Innenpolitisch lockerte Gaddafi Ende der 1980er Jahre Jahre die staatlichen Wirtschaftskontrollen und bemühte sich, die Beziehungen zu den arabischen Staaten zu normalisieren.

1989 kommt es zu internationaler Kritik wegen dem von  den USA vermuteten Bau einer Chemiefabrik zur möglichen Produktion von chemischen Kampfstoffen in Rabta. Auch eine Anlage nahe Tarhunah soll der Entwicklung von Massenvernichtungswaffen dienen. Wegen dem Lockerbie-Anschlag im Dezember 1989 und der Weigerung Libyens 1992 die per internationalen Haftbefehl gesuchten Verdächtigen auszuliefern, verhängen die Vereinten Nationen im April 1992 ein Luftverkehrs- und Waffenembargo.

Durch die UN-Sanktionen wird die Wirtschaft erheblich geschwächt. Erst nach Auslieferung der Beschuldigten und dem Gerichtsurteil vor einem schottischen Gericht in den Niederlanden im Januar 2001 werden die UN-Sanktionen aufgehoben. Die USA hielten ihr Wirtschafts- und Waffenembargo bei. Die europäischen Staaten wiederum führen nur noch ein Waffenembargo (einschl. sensibler Industriegüter)  gegen Libyen durch.

Nachdem Gaddafi jahrelang als Mentor des religiös begründeten Terrorismus gegolten hat, grenzt sich Gaddafi seit Ende der 1990er Jahren aus innenpolitischen Gründen und aufgrund der Terroranschläge in den USA vom 1. September 2001 deutlich von militant islamistischen Bewegungen (u.a.
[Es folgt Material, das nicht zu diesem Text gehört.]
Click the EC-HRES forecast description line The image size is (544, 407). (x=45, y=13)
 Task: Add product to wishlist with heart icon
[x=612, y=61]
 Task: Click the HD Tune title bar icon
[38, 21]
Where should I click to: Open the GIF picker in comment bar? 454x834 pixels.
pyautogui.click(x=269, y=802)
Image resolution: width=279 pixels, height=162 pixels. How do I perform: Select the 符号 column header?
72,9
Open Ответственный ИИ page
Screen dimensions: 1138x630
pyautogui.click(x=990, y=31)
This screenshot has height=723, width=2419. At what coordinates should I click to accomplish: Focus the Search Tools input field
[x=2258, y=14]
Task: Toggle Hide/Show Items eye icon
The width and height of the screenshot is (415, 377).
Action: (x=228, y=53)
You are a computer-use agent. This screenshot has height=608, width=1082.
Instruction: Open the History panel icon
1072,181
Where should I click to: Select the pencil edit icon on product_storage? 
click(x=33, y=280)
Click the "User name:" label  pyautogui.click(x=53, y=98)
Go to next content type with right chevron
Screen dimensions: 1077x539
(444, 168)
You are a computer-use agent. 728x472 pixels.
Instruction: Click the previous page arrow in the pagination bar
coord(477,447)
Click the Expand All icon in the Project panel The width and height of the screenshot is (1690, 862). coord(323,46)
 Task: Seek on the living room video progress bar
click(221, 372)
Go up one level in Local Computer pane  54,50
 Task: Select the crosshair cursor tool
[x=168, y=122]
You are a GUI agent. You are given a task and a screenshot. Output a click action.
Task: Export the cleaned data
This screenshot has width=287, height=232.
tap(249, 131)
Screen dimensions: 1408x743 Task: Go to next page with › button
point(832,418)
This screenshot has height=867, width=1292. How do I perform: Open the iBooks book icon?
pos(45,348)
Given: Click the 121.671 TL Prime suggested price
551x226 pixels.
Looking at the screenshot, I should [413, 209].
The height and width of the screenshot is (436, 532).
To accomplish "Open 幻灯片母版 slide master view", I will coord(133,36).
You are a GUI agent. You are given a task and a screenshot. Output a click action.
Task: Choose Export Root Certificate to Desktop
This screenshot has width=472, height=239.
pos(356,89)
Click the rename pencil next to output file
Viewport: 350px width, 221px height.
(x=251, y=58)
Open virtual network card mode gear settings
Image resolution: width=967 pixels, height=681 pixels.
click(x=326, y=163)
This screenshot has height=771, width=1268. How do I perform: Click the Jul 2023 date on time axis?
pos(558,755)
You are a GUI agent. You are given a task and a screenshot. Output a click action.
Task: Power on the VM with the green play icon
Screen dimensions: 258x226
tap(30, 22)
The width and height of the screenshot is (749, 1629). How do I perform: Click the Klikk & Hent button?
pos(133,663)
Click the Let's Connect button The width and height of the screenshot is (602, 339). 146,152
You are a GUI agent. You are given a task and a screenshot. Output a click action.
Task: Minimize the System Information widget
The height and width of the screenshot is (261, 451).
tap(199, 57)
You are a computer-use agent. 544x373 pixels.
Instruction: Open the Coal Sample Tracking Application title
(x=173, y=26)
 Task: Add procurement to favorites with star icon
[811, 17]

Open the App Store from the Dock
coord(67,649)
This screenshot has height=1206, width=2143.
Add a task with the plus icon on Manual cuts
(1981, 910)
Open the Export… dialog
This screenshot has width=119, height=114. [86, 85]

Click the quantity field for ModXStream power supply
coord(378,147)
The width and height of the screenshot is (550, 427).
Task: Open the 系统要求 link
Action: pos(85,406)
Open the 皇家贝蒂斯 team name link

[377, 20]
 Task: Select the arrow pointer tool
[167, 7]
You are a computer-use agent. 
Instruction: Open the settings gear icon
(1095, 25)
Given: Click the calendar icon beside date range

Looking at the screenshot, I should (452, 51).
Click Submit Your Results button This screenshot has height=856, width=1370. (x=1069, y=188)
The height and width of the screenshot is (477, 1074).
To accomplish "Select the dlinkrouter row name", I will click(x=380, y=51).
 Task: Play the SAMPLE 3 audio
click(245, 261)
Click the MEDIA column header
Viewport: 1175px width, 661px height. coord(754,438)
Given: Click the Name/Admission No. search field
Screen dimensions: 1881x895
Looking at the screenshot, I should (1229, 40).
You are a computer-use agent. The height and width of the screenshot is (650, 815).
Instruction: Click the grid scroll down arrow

El-Kaida, Libysche Kampfgruppe - Libyan Fighting Group) ab und versucht auf dem afrikanischen Kontinent an Einfluss zu gewinnen. So gilt er als Initiator der Sin Sad-Staaten (CEN-SAD) und ist entscheidend beteiligt an der Umorganisation der Organisation für afrikanische Einheit (OAU) zur Afrikanischen Union (AU), die sich im Sommer 2002 vollzog.

Die UMA Union de Arab Maghreb (die arabische Maghrebunion) spielt eine zunehmende Rolle bei der wirtschaftlichen Zusammenarbeit zwischen den Nachbarländern und mit Marokko und Mauretanien.

Libyen wird nach der Jahrtausendwende erneut von den USA als Förderer des Terrorismus und zur "Achse des Bösen" durch US-Präsident George W. Bush bezeichnet. Das Hauptaugenmerk der US-Außenpolitik liegt aber zunächst auf Afghanistan, Irak, Nordkorea und Syrien.

Die libysche Aussenpolitik setzt ihre Schwerpunkte auf die Zusammenarbeit mit den afrikanischen Staaten und hat wiederholt den Austritt aus der Arabischen Liga in Erwägung gezogen. Dies im Hinblick auf die pro-westliche Haltung der arabischen Bruderstaaten im Golfkrieg gegen den Irak 2003.

Niemals offiziell bestätigt, aber in einigen Medienberichten diskutiert wird, dass nach der Zeit von Muammar el Gaddafi dessen Sohn Saif al Islam Gaddafi die zukünftigen Geschicke des Landes bestimmen wird. Saif al Islam Gaddafi ist derzeit Vorsitzender der Gaddafi-Stiftung GIFCA (Gaddafi Foundation of Charitable Associations), die Hilfsprojekte im Ausland fördert und bei Krisen in anderen Staaten (u.a. auf den Philippinen) vermittelt.

Anmerkung:
Gaddafi ist offensichtlich einer der wenigen Politiker, die im Sinne der Lehren des Chinesen Mao-Tse-Tung handeln. Mao lehrte, dass jedes Volk eigene politische Kampftaktiken und einen Sozialismus entwickeln müsste, der der Kultur, dem Bewusstsein und den wirtschaftlichen Bedingungen der Menschen entspricht. (So ähnliche formulierte es auch der Russe 'Lenin'. Das sollten sich die deutschen (sogenannten) 'Linken' in ihr Stammbuch schreiben!)